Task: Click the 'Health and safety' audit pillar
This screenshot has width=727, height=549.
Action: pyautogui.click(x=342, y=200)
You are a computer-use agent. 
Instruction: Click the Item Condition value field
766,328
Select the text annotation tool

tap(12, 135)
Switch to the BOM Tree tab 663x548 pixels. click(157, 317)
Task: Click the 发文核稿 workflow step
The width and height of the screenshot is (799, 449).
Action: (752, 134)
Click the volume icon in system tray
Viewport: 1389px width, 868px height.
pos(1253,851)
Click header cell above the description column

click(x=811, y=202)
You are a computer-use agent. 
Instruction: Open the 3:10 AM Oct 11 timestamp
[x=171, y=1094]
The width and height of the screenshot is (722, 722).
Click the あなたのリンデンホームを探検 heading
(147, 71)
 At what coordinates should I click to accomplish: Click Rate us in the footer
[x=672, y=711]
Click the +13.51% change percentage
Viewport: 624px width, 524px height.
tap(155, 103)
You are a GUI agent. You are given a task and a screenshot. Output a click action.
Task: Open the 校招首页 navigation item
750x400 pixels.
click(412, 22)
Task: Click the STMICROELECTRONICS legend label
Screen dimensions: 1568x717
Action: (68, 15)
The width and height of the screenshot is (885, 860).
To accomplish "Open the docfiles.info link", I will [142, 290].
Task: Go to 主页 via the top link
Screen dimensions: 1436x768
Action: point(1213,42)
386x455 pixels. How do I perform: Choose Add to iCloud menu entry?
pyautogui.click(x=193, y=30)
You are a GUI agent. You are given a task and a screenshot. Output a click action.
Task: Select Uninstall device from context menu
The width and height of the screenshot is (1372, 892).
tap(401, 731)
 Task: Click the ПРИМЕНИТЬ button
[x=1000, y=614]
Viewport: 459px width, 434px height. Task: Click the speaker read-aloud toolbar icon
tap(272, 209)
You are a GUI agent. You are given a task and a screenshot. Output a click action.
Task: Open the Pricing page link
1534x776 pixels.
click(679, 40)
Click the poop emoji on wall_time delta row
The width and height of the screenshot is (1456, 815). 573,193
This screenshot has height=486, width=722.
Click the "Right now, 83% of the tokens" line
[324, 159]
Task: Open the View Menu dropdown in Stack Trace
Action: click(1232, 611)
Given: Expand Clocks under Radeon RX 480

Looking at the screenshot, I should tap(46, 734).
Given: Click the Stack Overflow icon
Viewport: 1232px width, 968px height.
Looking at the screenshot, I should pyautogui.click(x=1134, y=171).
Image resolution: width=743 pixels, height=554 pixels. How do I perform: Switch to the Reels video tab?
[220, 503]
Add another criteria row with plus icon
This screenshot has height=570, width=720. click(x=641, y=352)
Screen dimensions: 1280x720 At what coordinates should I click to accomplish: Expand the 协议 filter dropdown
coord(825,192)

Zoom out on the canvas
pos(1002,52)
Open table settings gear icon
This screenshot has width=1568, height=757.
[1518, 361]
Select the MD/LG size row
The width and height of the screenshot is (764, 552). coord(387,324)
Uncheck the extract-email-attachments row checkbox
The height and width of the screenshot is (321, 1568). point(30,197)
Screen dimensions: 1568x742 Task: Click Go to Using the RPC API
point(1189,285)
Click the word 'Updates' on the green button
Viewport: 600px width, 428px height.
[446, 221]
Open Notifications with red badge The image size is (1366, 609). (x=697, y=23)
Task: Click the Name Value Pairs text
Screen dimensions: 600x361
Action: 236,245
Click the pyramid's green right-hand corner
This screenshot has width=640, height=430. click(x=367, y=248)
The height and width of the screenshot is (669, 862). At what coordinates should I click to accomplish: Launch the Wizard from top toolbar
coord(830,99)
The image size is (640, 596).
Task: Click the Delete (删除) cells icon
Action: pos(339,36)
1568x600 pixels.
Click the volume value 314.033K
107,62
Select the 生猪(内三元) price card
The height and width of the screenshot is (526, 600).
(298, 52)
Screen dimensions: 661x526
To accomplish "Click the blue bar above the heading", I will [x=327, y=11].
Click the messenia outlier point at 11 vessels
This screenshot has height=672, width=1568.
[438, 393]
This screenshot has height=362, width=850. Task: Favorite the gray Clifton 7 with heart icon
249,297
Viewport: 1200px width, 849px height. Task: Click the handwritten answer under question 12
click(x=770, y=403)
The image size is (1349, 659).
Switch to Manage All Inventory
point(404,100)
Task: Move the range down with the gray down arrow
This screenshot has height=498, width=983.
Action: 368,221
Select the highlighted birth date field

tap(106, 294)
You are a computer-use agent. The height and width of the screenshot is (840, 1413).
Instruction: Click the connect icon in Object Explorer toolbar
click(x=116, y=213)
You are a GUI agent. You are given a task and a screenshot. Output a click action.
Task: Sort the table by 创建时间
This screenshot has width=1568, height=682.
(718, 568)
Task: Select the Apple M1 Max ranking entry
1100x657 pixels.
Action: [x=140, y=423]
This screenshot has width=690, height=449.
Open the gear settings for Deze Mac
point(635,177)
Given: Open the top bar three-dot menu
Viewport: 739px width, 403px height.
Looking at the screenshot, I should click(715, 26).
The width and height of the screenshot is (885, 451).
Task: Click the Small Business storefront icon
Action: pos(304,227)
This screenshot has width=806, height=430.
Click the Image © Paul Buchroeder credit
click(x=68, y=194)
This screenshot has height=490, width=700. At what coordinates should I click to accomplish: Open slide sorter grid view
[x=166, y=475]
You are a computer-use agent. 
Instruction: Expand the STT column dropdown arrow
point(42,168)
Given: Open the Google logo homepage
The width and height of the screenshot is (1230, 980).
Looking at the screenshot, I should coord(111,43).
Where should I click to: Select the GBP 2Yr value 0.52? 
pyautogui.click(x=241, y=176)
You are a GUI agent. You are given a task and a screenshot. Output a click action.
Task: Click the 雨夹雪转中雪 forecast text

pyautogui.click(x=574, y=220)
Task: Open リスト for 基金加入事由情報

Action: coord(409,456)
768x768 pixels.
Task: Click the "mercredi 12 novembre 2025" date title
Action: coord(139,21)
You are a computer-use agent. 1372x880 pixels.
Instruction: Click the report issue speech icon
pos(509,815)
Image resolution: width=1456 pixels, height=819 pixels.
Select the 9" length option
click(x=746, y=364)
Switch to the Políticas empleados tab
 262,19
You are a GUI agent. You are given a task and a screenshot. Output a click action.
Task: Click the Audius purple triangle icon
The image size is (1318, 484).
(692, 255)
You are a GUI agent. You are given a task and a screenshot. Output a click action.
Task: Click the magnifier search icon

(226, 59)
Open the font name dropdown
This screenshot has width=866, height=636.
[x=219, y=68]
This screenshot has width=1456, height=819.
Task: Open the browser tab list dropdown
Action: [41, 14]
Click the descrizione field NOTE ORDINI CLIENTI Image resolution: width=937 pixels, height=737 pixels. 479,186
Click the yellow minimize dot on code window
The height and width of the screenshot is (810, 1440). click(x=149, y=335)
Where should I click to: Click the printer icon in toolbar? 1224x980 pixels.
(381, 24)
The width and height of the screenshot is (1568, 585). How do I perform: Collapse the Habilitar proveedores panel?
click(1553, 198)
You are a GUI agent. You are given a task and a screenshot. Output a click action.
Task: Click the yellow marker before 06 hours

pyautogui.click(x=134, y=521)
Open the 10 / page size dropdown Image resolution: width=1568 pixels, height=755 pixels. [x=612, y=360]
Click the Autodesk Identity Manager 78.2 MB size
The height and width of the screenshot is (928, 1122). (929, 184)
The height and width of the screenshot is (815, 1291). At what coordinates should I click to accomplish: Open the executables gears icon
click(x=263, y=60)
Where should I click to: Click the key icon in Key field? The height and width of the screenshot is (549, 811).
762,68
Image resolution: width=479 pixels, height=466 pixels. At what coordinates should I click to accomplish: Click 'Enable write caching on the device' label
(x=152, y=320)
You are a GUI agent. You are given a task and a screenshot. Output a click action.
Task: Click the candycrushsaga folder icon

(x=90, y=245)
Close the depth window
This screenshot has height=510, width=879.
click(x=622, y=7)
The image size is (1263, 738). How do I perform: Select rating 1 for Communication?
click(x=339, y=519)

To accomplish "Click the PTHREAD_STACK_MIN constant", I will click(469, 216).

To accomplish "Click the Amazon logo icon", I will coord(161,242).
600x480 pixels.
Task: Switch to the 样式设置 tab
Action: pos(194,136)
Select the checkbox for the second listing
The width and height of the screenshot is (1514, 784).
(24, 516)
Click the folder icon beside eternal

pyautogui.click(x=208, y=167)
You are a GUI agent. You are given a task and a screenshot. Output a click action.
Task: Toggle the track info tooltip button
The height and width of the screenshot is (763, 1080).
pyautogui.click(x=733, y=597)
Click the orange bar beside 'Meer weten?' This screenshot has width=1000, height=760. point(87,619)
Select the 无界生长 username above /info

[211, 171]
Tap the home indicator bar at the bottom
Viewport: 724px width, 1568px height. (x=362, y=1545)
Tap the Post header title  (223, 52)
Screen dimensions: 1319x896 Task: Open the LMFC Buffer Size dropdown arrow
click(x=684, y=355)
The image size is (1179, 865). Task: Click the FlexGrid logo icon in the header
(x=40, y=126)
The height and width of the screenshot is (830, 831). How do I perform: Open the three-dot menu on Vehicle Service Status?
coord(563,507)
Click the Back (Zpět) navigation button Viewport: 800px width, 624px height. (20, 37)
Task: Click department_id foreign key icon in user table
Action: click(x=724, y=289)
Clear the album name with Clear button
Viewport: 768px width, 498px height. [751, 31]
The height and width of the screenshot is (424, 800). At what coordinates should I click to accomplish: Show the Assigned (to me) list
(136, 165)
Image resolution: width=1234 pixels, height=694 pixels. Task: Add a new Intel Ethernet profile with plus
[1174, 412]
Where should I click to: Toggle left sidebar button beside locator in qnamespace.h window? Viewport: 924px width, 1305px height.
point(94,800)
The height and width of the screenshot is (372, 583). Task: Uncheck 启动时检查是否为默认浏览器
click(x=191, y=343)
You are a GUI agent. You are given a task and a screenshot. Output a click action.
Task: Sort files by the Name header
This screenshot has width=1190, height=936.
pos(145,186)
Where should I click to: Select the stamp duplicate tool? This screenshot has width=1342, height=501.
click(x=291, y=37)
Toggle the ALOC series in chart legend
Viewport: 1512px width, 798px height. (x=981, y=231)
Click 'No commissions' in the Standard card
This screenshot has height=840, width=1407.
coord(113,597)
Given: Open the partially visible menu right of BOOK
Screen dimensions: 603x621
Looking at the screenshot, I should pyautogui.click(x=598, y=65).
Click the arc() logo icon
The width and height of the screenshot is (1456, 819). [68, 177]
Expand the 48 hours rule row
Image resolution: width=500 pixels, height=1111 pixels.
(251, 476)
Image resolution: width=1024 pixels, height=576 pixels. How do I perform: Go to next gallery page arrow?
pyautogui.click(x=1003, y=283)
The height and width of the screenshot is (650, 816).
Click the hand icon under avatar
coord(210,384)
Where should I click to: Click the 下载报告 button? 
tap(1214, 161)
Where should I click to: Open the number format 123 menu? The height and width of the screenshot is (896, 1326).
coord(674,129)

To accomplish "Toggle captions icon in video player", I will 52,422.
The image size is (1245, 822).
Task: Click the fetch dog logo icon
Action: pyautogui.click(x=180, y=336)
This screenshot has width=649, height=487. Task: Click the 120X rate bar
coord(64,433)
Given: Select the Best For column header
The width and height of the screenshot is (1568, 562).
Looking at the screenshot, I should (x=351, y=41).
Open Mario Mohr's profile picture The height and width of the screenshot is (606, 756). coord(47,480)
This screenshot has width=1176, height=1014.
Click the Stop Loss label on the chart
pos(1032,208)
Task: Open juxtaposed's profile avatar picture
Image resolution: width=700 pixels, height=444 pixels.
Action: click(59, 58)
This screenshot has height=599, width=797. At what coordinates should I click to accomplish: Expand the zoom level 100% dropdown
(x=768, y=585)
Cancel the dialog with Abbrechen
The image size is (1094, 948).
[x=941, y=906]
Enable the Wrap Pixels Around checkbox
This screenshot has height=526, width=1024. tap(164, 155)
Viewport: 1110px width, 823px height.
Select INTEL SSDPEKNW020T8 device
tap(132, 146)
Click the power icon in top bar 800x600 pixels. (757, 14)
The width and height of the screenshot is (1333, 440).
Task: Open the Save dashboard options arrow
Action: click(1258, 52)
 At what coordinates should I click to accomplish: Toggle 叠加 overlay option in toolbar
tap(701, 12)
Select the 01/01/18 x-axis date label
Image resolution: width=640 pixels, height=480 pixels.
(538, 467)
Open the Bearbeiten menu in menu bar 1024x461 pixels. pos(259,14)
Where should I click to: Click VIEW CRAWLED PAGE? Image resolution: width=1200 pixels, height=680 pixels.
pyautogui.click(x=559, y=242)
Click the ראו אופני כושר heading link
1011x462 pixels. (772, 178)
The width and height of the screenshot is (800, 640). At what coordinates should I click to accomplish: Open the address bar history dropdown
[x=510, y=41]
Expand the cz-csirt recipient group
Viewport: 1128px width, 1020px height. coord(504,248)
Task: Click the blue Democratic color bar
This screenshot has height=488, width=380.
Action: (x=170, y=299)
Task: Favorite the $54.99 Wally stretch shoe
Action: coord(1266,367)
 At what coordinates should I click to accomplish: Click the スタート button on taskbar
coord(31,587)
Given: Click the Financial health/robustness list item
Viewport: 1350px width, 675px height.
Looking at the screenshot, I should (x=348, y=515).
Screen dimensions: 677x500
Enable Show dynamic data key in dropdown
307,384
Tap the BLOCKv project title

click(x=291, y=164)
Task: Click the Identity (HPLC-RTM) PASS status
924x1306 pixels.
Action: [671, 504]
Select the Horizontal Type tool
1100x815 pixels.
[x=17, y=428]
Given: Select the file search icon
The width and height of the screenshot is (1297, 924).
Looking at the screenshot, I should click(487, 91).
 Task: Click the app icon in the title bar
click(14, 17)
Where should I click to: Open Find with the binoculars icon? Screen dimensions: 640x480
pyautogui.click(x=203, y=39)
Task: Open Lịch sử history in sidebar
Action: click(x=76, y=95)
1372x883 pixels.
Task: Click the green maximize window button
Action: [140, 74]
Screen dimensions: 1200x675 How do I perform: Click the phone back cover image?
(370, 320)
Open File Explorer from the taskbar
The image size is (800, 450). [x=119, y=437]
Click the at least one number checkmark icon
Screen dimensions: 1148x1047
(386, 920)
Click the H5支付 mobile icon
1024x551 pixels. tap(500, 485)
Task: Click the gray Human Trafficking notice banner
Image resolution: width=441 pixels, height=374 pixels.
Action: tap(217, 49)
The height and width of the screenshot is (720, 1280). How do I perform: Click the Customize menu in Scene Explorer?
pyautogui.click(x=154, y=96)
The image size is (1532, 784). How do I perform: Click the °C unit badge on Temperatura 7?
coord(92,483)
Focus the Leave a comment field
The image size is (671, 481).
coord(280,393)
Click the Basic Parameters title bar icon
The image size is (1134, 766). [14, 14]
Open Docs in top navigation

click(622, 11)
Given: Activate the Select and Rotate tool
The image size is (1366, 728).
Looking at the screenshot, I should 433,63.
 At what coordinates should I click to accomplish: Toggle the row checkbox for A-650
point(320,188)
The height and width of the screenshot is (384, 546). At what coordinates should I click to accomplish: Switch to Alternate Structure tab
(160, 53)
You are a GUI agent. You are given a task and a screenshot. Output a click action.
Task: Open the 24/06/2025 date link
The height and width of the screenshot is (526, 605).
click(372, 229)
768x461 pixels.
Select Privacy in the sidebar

○ ○ ○

_BRIEF_: For this exercise, the answer is the lines from the one containing "Given: Activate the Select and Rotate tool" through the end of the listing above, reproduced exactly.

_TASK RESPONSE_:
Given: Activate the Select and Rotate tool
The image size is (1366, 728).
Looking at the screenshot, I should 433,63.
 At what coordinates should I click to accomplish: Toggle the row checkbox for A-650
point(320,188)
The height and width of the screenshot is (384, 546). At what coordinates should I click to accomplish: Switch to Alternate Structure tab
(160, 53)
You are a GUI agent. You are given a task and a screenshot. Output a click action.
Task: Open the 24/06/2025 date link
The height and width of the screenshot is (526, 605).
click(372, 229)
768x461 pixels.
Select Privacy in the sidebar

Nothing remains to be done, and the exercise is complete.